─── DATASET
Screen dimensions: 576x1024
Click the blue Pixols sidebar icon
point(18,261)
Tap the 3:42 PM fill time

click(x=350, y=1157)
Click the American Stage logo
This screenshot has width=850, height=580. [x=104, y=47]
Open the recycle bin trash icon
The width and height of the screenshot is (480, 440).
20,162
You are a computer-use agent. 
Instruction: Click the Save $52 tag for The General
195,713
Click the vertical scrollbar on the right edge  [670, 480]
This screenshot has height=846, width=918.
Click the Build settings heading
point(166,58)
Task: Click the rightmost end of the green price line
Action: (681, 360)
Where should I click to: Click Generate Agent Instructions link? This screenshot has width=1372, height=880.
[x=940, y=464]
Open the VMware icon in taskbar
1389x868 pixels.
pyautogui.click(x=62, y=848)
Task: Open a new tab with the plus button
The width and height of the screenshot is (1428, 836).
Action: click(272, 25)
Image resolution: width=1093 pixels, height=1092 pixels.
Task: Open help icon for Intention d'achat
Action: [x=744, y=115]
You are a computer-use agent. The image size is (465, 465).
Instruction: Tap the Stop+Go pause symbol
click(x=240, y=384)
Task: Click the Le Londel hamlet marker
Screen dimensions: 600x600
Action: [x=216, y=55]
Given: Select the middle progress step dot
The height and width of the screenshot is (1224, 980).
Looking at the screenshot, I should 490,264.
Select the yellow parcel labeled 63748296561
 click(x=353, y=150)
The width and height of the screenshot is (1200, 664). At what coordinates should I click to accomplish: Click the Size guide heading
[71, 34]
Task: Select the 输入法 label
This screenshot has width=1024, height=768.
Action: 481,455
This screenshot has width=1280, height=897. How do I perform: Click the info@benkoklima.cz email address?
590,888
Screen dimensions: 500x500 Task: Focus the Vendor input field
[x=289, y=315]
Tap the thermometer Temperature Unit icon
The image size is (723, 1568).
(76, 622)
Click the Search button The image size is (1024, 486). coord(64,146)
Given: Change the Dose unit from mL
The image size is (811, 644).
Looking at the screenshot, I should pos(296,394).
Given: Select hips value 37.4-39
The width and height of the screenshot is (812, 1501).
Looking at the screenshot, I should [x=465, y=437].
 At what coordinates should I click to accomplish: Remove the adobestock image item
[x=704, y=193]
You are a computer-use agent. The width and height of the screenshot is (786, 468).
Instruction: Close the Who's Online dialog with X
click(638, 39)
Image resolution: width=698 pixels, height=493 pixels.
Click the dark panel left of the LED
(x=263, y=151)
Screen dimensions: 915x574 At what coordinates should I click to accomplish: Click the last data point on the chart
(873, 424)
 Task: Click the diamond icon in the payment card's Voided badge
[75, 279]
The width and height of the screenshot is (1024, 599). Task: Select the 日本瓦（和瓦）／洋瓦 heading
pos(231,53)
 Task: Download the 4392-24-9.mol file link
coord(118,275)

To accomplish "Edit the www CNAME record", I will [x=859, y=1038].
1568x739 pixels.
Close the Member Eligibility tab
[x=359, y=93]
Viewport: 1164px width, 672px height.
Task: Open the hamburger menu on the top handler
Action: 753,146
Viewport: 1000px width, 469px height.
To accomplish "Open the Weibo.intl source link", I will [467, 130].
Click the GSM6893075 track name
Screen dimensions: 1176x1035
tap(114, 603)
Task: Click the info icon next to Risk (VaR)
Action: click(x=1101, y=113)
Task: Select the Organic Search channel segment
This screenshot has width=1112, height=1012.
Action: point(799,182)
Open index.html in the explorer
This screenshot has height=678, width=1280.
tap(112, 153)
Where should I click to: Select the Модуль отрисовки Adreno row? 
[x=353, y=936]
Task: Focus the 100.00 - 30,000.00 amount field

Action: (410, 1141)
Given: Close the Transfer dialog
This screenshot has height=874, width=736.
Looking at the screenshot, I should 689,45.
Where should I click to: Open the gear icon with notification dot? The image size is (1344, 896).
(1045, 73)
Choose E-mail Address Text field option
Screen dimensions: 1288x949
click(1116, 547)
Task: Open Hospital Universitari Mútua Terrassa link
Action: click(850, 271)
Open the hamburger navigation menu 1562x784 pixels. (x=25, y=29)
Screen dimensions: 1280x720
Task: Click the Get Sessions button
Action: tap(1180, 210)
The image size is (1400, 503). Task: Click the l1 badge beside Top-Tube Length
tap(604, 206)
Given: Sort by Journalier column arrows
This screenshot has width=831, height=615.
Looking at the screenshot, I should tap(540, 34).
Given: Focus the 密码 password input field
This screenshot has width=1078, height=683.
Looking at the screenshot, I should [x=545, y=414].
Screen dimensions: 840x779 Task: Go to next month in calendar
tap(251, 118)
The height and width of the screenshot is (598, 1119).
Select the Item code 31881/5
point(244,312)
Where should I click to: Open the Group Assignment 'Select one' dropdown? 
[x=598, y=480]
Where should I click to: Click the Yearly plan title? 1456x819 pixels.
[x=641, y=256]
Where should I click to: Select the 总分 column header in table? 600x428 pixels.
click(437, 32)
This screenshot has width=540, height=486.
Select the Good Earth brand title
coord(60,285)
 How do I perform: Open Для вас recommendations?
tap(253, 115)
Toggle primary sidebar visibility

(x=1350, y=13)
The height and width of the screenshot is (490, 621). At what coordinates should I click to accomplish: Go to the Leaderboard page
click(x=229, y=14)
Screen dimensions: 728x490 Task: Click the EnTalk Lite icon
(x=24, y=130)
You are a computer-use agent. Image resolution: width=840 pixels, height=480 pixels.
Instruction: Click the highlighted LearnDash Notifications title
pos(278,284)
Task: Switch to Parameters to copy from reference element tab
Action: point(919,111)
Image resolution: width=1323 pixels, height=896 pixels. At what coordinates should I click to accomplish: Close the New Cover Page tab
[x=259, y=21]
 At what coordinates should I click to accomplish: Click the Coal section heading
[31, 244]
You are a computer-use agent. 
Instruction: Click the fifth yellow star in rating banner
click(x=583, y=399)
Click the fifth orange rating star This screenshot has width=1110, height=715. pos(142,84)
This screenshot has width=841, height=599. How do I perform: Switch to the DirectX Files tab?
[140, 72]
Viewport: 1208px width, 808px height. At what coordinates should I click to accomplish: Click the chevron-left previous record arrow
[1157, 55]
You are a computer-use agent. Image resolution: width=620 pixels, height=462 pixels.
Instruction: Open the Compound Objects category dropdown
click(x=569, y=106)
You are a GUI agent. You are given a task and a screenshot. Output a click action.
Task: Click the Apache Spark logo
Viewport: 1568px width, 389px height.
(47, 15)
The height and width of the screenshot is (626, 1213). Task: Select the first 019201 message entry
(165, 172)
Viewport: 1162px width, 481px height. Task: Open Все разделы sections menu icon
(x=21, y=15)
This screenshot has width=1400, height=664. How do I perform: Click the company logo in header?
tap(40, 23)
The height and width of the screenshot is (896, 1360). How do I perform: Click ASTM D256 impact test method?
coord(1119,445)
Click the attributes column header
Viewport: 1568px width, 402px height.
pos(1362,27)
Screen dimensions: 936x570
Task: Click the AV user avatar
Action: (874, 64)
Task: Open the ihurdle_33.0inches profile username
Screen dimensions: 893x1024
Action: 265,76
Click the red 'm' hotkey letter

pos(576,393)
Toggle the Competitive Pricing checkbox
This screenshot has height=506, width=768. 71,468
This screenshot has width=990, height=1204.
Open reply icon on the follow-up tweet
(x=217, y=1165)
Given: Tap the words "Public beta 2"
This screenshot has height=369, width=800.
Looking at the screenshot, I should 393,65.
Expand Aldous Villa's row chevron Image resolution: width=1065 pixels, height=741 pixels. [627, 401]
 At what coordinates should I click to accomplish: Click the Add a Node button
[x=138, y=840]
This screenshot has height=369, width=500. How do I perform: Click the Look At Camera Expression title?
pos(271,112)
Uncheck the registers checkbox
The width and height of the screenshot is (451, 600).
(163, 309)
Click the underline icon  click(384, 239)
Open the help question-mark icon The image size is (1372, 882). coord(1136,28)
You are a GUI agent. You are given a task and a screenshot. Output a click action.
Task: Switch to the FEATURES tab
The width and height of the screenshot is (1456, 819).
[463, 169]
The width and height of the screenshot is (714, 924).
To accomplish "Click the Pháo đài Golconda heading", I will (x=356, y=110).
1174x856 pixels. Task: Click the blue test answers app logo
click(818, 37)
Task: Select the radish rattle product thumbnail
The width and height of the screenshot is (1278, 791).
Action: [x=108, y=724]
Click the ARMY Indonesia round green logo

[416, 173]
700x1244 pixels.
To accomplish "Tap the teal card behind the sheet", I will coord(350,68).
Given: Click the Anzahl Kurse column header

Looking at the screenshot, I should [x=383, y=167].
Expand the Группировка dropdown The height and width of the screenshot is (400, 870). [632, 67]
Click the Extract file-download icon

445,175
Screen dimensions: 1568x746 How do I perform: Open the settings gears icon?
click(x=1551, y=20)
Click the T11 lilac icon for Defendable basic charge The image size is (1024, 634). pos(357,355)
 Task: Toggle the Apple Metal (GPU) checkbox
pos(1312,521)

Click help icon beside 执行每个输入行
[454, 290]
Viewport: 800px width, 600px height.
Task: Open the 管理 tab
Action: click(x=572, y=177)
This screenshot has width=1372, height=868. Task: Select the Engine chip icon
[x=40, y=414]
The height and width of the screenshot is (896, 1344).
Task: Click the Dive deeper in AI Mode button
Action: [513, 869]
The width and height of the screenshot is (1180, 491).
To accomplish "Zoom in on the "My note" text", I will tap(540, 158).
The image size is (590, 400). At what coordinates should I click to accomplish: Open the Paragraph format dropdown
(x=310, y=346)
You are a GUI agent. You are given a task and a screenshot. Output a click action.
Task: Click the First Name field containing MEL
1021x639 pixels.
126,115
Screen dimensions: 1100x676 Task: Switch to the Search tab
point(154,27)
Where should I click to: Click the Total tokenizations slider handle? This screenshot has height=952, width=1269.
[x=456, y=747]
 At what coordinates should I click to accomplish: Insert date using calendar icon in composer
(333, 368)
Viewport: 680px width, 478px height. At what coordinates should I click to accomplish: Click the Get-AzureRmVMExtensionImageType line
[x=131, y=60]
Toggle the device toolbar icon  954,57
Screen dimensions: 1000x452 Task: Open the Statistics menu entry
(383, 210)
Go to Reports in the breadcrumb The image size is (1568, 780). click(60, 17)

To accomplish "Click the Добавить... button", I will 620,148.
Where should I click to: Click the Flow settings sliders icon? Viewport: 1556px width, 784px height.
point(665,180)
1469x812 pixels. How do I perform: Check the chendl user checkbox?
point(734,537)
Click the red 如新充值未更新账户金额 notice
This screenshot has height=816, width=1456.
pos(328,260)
──────
| WHAT YOU WILL DO |
Check every line above for the string "computer", and copy the ones that have it.

| RESPONSE |
You are a computer-use agent. 
You are a computer-use agent. The image size is (465, 465).
You are a computer-use agent. The width and height of the screenshot is (786, 468).
You are a computer-use agent. Image resolution: width=840 pixels, height=480 pixels.
You are a computer-use agent. 
You are a computer-use agent. Image resolution: width=620 pixels, height=462 pixels.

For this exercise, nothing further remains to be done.